Non-Abelian group of exponent $3$ and Nilpotent class $2$ .

Question

Let $G$ be a non-Abelian group such that $G^3 = 1$ and $G$ is a nilpotent class $2$ group, with order $3^{32}$. Our task is to determine the structure of the group $G$ or identify any information about the type of structure it possesses.

I only know that its structure will be something like a semi-direct product of cyclic groups of orders $3$, but I don’t know how many factors will be there. Like $C^{20}_3\rtimes C^{12}_3$ or something like $C^{10}_3\rtimes C^{10}_3\rtimes C^{12}_3.$

One more question is

Can I say that group $\mathbb Z^{k_{1}}_p\rtimes\mathbb Z^{k_2}_p\cdots\rtimes\mathbb Z^{k_r}_p$ ($p$is a fixed prime, $k_i\geq 2$) has nilpotent $r$-class with non-trivial action?

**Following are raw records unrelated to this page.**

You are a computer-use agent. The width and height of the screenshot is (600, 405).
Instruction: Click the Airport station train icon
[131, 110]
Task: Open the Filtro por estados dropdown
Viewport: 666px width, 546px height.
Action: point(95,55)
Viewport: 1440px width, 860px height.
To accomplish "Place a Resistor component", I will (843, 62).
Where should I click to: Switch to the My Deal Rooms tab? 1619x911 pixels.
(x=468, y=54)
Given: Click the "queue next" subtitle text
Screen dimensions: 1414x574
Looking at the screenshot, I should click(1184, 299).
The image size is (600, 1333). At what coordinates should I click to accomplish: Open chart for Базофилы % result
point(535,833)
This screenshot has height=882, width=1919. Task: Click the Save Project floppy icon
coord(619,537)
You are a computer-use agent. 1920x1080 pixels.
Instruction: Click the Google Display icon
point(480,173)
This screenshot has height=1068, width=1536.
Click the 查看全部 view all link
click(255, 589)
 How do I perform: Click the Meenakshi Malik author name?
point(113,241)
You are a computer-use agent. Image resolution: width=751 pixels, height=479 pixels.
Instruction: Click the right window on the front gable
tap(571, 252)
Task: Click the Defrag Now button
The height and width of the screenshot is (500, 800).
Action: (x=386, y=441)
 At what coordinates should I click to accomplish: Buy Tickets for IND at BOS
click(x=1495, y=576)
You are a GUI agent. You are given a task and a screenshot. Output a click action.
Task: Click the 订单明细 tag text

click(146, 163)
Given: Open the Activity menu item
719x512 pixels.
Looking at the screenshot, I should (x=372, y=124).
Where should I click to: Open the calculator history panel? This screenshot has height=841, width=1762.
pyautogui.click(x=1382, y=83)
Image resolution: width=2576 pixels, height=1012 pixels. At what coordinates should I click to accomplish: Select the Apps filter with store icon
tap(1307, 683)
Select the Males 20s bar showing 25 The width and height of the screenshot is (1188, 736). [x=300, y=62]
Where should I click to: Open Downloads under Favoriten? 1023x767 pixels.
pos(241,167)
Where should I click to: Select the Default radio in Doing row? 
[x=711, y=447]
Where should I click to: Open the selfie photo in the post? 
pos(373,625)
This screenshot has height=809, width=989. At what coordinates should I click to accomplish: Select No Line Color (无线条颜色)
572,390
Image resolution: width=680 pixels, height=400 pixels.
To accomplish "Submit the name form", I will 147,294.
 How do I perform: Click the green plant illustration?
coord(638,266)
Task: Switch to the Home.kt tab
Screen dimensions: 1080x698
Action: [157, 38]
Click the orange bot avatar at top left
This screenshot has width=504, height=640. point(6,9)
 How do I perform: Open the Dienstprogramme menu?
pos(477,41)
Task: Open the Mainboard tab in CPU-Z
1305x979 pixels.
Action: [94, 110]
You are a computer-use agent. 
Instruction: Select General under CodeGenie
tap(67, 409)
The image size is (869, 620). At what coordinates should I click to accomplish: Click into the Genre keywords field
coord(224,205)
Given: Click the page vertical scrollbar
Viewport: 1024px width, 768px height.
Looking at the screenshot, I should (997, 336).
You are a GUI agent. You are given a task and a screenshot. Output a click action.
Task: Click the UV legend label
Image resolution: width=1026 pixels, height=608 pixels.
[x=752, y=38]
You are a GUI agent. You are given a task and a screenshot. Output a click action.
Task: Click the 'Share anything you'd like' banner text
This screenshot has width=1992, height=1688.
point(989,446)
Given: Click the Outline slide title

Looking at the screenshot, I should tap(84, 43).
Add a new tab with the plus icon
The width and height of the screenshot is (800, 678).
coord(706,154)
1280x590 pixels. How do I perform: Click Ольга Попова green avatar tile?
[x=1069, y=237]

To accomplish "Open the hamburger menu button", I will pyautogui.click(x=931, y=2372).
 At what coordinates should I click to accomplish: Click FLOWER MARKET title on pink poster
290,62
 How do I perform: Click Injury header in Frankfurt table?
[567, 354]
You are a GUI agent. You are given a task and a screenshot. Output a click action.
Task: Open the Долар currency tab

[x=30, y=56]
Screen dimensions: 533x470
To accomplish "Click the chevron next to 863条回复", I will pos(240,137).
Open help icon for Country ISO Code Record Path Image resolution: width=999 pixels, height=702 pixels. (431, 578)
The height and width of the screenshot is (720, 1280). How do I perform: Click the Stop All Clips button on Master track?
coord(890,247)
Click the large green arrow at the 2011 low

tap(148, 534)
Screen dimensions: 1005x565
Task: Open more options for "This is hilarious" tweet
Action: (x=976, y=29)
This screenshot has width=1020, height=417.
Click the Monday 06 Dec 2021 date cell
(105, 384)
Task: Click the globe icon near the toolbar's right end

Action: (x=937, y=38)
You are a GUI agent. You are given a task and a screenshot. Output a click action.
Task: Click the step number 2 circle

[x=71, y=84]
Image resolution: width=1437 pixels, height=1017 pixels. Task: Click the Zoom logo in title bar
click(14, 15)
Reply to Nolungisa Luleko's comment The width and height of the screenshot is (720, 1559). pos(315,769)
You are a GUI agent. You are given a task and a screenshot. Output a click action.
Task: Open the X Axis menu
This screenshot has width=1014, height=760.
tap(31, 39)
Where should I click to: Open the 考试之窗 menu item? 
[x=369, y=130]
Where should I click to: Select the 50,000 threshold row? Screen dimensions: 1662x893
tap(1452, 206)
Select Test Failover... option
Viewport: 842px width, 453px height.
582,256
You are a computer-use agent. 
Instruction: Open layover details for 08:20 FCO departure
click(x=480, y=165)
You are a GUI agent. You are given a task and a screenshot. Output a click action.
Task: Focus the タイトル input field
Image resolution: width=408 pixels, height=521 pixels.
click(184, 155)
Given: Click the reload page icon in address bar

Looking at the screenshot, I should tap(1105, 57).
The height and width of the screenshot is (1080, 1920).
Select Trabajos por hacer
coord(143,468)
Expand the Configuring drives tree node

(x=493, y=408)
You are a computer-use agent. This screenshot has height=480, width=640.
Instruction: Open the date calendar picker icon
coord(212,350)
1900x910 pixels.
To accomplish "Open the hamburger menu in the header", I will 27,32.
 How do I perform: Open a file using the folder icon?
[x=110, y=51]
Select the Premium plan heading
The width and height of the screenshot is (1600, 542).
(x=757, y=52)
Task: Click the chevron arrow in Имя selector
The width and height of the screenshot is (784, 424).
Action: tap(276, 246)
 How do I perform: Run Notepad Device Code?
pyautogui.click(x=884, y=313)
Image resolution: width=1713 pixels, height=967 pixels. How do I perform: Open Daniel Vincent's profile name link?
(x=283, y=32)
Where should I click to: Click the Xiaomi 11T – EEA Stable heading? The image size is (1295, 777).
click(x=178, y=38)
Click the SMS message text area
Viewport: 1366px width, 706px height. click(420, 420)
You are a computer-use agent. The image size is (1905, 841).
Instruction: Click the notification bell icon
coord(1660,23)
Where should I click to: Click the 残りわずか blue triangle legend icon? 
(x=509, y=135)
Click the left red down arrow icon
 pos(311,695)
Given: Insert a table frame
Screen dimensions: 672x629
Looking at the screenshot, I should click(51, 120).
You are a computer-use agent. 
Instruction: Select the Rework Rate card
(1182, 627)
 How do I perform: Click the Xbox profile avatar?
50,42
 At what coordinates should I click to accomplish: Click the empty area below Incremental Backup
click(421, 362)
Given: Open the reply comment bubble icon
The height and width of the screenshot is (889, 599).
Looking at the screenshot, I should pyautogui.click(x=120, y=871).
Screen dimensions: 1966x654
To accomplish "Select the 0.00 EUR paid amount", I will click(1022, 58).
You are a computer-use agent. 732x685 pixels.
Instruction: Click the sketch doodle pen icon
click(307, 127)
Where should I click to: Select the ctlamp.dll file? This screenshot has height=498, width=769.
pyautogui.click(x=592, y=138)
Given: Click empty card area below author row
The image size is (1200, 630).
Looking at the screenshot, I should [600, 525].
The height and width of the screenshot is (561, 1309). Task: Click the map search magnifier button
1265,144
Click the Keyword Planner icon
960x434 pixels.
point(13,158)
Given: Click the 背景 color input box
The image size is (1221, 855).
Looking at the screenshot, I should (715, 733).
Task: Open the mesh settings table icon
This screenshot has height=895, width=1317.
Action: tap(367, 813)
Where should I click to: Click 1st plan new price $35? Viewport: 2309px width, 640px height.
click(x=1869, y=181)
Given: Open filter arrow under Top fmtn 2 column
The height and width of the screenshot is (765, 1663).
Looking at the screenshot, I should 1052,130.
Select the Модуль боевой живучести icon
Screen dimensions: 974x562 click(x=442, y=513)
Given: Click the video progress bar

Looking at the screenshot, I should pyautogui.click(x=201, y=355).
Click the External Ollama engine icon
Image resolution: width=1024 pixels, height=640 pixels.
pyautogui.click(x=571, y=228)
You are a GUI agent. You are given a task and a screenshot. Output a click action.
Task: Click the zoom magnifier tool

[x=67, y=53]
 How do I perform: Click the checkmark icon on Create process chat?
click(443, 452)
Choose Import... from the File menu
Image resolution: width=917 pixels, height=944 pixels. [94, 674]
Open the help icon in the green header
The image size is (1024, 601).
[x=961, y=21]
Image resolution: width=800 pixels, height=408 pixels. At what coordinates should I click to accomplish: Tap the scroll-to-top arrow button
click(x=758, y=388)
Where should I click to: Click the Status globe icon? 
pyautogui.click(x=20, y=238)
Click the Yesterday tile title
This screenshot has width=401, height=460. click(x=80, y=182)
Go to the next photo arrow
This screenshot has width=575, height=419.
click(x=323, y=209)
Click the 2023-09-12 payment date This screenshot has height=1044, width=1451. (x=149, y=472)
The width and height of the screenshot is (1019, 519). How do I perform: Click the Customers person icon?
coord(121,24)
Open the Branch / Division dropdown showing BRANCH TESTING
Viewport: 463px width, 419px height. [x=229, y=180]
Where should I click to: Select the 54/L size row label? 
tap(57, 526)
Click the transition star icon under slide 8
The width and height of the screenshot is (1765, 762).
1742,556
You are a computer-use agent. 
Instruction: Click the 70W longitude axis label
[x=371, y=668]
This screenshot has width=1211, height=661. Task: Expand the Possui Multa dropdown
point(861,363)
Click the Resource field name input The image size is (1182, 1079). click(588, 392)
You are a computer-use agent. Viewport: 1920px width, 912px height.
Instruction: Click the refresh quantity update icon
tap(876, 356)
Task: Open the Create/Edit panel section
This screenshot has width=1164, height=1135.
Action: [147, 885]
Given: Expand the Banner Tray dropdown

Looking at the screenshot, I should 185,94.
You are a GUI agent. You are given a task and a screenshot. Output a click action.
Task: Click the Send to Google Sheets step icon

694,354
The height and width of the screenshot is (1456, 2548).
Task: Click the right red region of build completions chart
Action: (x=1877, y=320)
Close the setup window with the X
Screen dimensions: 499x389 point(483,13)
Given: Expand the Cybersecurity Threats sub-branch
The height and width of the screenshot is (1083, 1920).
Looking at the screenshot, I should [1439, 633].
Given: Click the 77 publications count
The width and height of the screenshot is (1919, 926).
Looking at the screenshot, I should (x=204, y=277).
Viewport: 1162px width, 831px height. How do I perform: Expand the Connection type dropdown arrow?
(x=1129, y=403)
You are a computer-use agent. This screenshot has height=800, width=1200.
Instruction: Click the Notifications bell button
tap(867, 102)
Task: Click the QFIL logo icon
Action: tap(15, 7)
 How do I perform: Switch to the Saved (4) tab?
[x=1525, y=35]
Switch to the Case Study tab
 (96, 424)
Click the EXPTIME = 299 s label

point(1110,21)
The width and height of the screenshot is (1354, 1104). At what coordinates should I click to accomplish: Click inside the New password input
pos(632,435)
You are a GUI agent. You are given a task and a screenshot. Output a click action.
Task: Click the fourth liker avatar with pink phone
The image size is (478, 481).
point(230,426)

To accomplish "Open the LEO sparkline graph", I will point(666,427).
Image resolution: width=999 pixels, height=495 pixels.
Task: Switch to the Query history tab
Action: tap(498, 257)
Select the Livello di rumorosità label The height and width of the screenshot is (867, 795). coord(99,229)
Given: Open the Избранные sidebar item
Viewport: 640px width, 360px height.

Please help to resolve this problem. Thank you in advance.

Answer 1

Since nobody has attempted to answer the main question, I will do so. The number of isomorphism classes of groups satisfying the conditions is huge, and I don't believe that any kind of enumeration of these isomorphism classes is computationally feasible. It is possible to give a general description of these groups - the difficult problem would be to decide when two such groups are isomorphic.

For a group $G$ of this type, let $|G'|=3^m$ and $n=32-m$. Then $G$ can be generated by $n$ elements $x_1,\ldots,x_n$. To define $G$ we need to specify the value of the $n(n-1)/2$ commutators $[x_i,x_j]$ with $1 \le i < j \le n$. Each such commutator is an element $z_{ij}$ of $G'$, where the $z_{ij}$ are required to generate $G'$.

Each such specification of the $z_{ij}$ defines a group in the class. If we write each $z_{ij}$ as a word in a generating set $y_1,\ldots,y_m$ of $G'$, then $G$ is defined by the presentation $$\langle x_i\,(1 \le i \le n),\ y_j\,(1 \le j \le m) \mid x_i^3=y_j^3=[x_i,y_j]=1\, \forall i,j,\ [x_i,x_j]=z_{ij}\,\forall i<j\rangle.$$ The requirement that the $z_{ij}$ generate $G'$ implies that $n \ge 8$, and we could consider the groups with $8 \le n \le 31$ as $24$ separate classes.

As I said above, deciding which of these groups are isomorphic is difficult and probably not computationally feasible because in principle we need to consider the actions of ${\rm GL}(n,3)$ and ${\rm GL}(m,3)$ on $G/G'$ and $G'$.

But we can do some rough estimates (as was done by G. Higman in his proofs of lower bounds on the number of isomorphism classes of $p$-groups). The number of possible $z_{ij}$ without considering the generating $G'$ requirement is $3^{mn(n-1)/2}$, but the vast majority of such choices will generate $G'$.

The number of such groups in any single isomorphism class is at most $|{\rm GL}(n,3)||{\rm GL}(m,3)| \le 3^{m^2+n^2}$, so we get at least $3^{mn(n-1)/2-m^2-n^2}$ isomorphism classes which, for example with $n=21,\,m=10$, gives at least $3^{1748}$ isomorphism classes.

Answer 2

This should probably just be a comment but it is too complicated to write in the comment boxes.

Your second question has a special case: Has the group $\mathbb{Z}_p^k\rtimes \mathbb{Z}_p$ nilpotency class $2$?

The answer to this is "No".

As an example, let $p\geqslant 3$, and $k=3$. Consider the semi-direct product $\mathbb{Z}_p^3\rtimes \mathbb{Z}_p$ in the concrete form

$$ \big\langle \begin{pmatrix}I & 0\\v &1 \end{pmatrix},\begin{pmatrix}A & 0\\0 &1 \end{pmatrix} \mid v\in\mathbb{F}_p^3\big\rangle $$ where $A=\begin{pmatrix} 1 & 1 & 0\\0& 1 &1\\0& 0 &1\end{pmatrix}$.

The nilpotency class is $3$. Replacing $3$ by any $k$ with $k\leqslant p$, and suitably adapting $A$ you will find examples of nilpotency class as great as $p$.

Answer 3

This is not really a serious answer but mainly an illustration of how useless is the idea of "some kind of semidirect product of groups of order 3".

Every group of exponent $3$ of order $3^{32}$ has the form $C_3 \rtimes C_3 \rtimes \cdots \rtimes C_3$ ($32$ factors). Indeed, every finite group of exponent $p$ has the form $C_p \rtimes \cdots \rtimes C_p$.

Proof: Let $G$ be a finite group of exponent $p$. Since $G$ is nilpotent, its abelianization is nontrivial, so there is a nontrivial homomorphism $G \to C_p$. Since $G$ has exponent $p$, this map splits, so $G \cong H \rtimes C_p$ for some group $H$, and the claim follows by induction.